The Ramstein Royals celebrated after being crowned the DODEA-Europe Division I football champions after playing the Lakenheath Lancers in a game, Saturday, Nov. 3, 2018. (Brian Ferguson/Stars and Stripes)
KAISERSLAUTERN, Germany -- The Ramstein Royals won their second DODEA-Europe Division I football championship in the last three seasons Saturday, surviving a furious upset bid from the Lakenheath Lancers to earn a 30-12 win and complete an undefeated 2018 campaign.
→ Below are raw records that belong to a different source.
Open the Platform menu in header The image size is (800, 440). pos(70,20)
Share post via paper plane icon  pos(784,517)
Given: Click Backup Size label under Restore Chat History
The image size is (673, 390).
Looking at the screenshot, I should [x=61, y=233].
Ramstein throttled Lakenheath 40-0 in the teams’ regular-season meeting, but coach Carter Hollenbeck did not prepare his team for another romp. He prepared them for a battle, and that’s exactly what the Royals got.
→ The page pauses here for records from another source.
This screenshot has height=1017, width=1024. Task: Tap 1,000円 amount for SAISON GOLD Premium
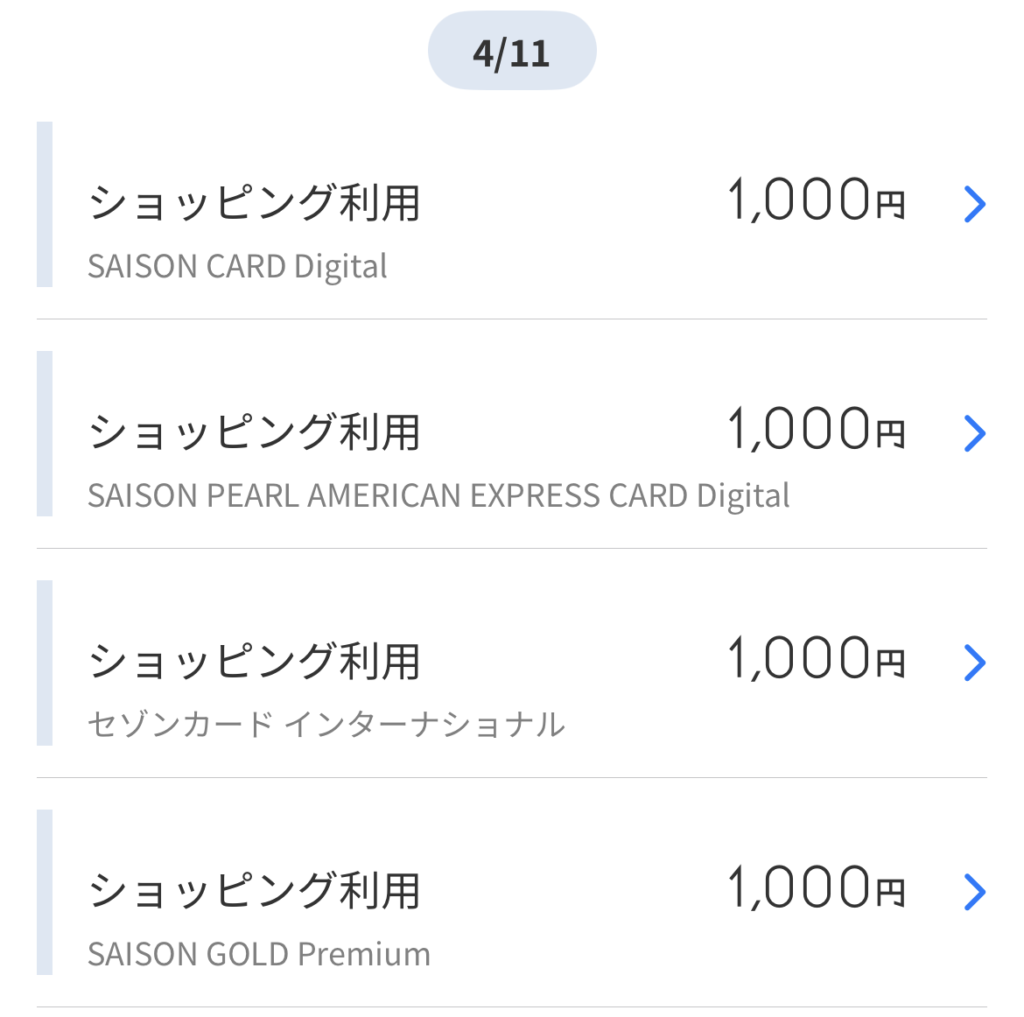(816, 887)
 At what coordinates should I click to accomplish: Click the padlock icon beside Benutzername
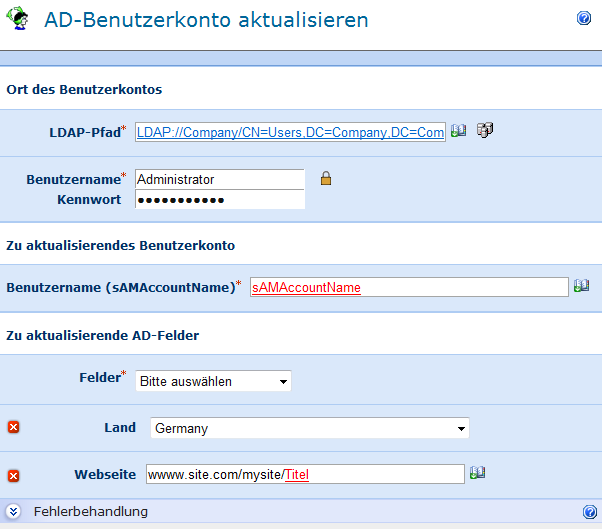click(325, 179)
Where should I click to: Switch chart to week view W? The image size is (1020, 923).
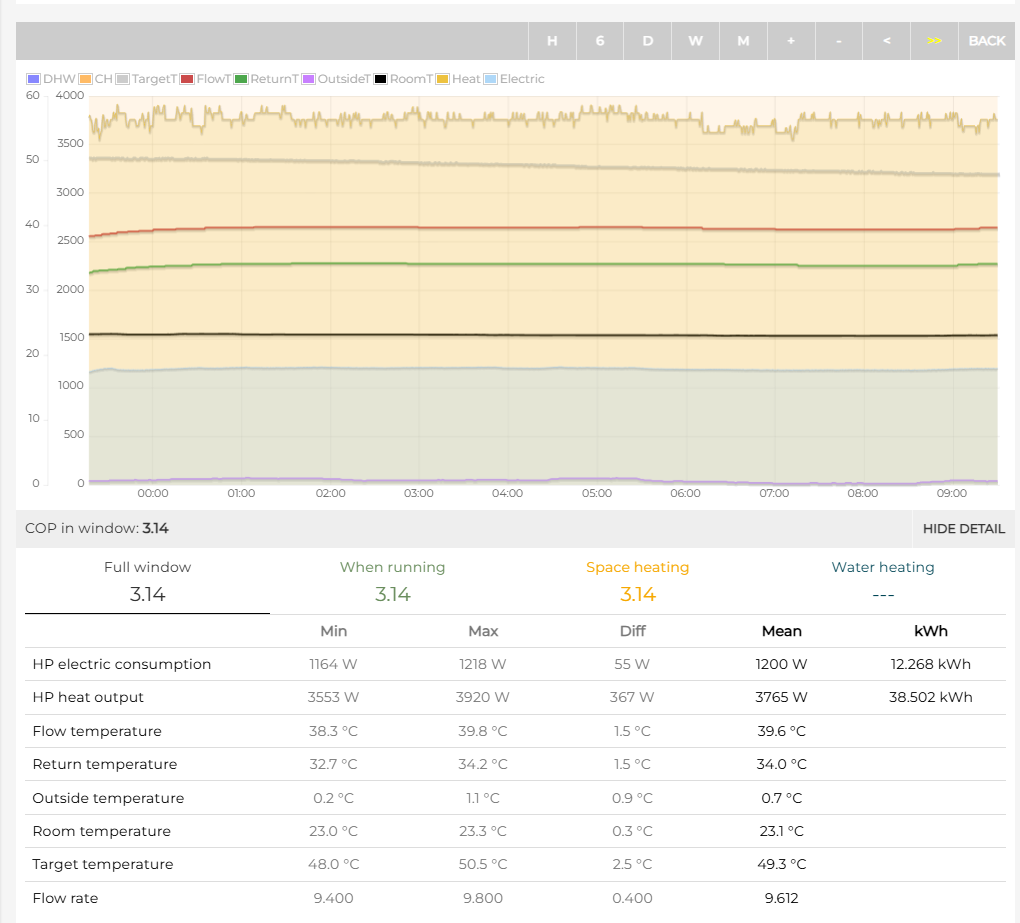pos(696,41)
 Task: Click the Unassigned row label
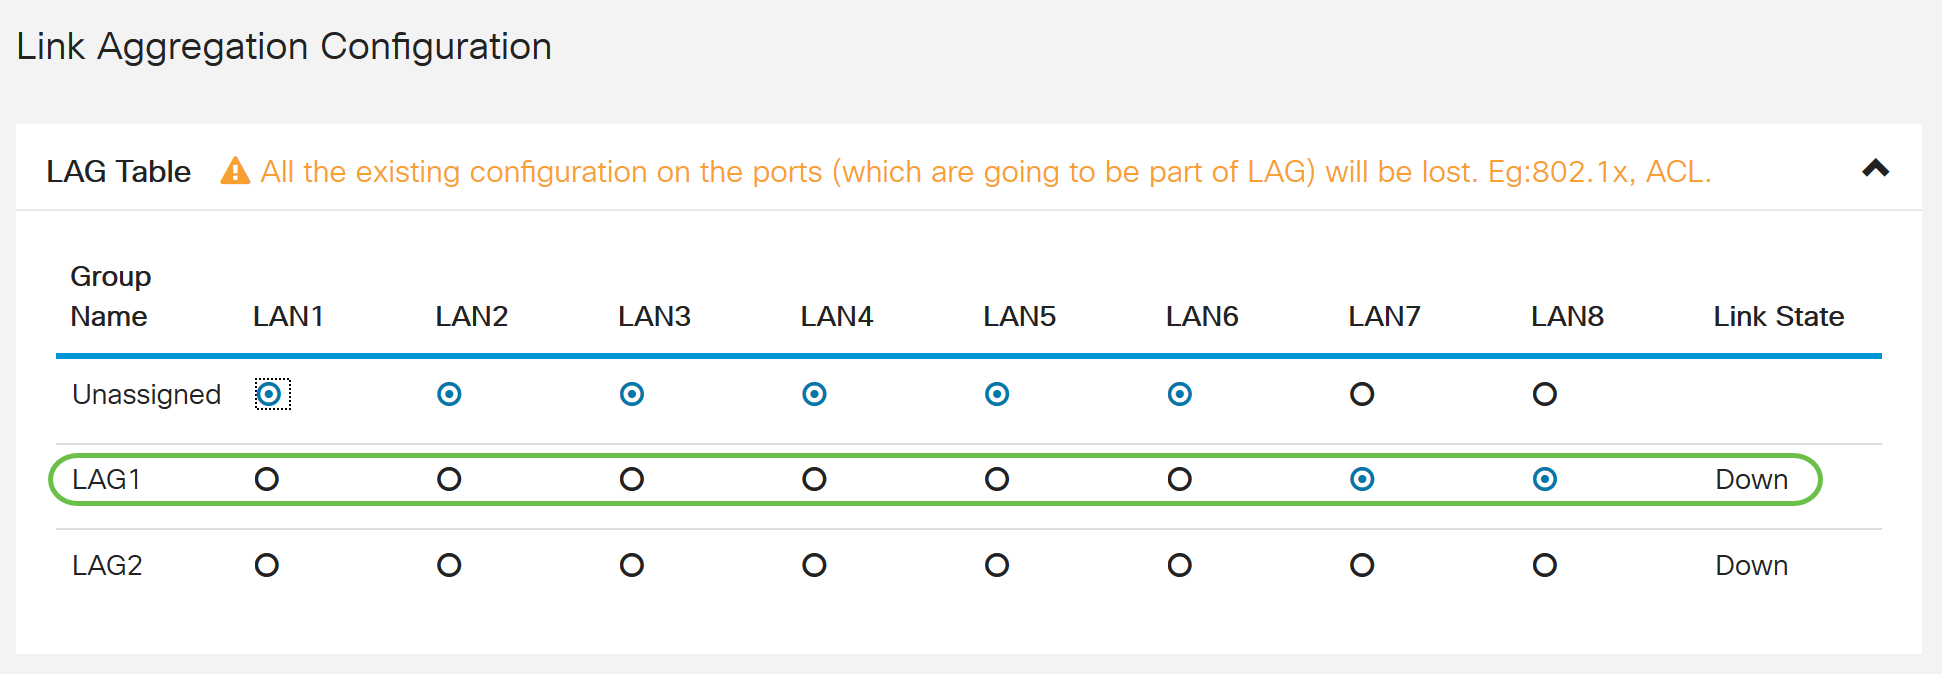pos(146,394)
“We knew going into this game it was not going to be like it was earlier in the year,” Hollenbeck said. “We really had to tell our kids to forget that previous score. This is going to be a different game.”
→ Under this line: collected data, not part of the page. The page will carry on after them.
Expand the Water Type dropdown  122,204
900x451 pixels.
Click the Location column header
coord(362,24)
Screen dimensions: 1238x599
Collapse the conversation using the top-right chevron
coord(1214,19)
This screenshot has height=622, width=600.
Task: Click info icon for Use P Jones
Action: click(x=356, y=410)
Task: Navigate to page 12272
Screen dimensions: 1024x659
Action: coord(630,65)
Lakenheath fulfilled Hollenbeck’s prophecy in a first half that hardly resembled that one-sided Sept. 29 game. Lakenheath found success through the air and on the ground over the first two quarters while its defense largely subdued the dangerous Ramstein attack.
It just didn’t translate to the scoreboard.
Lakenheath put together two promising first-quarter possessions but came away with nothing on either trip, squandering the first on a missed field goal and the second on a fourth-down fumble. But Ramstein, too, failed to mount a scoring drive, and the second quarter saw both teams swap fruitless possessions until an eventful final minute.
The Royals pinned Lakenheath deep in its own territory, sent heavy pressure on the Lancers’ punt attempt and deflected it. Ramstein lineman Logan Ridenbaugh collected the loose ball and pushed it forward to the 5-yard line, setting up a quarterback sneak by Jakob Steinbeck for the game’s first score with 36 seconds to play. A failed attempt at a last-second tiebreaker came up short, sending the frustrated Lancers into halftime with nothing tangible to show for a very solid first-half showing.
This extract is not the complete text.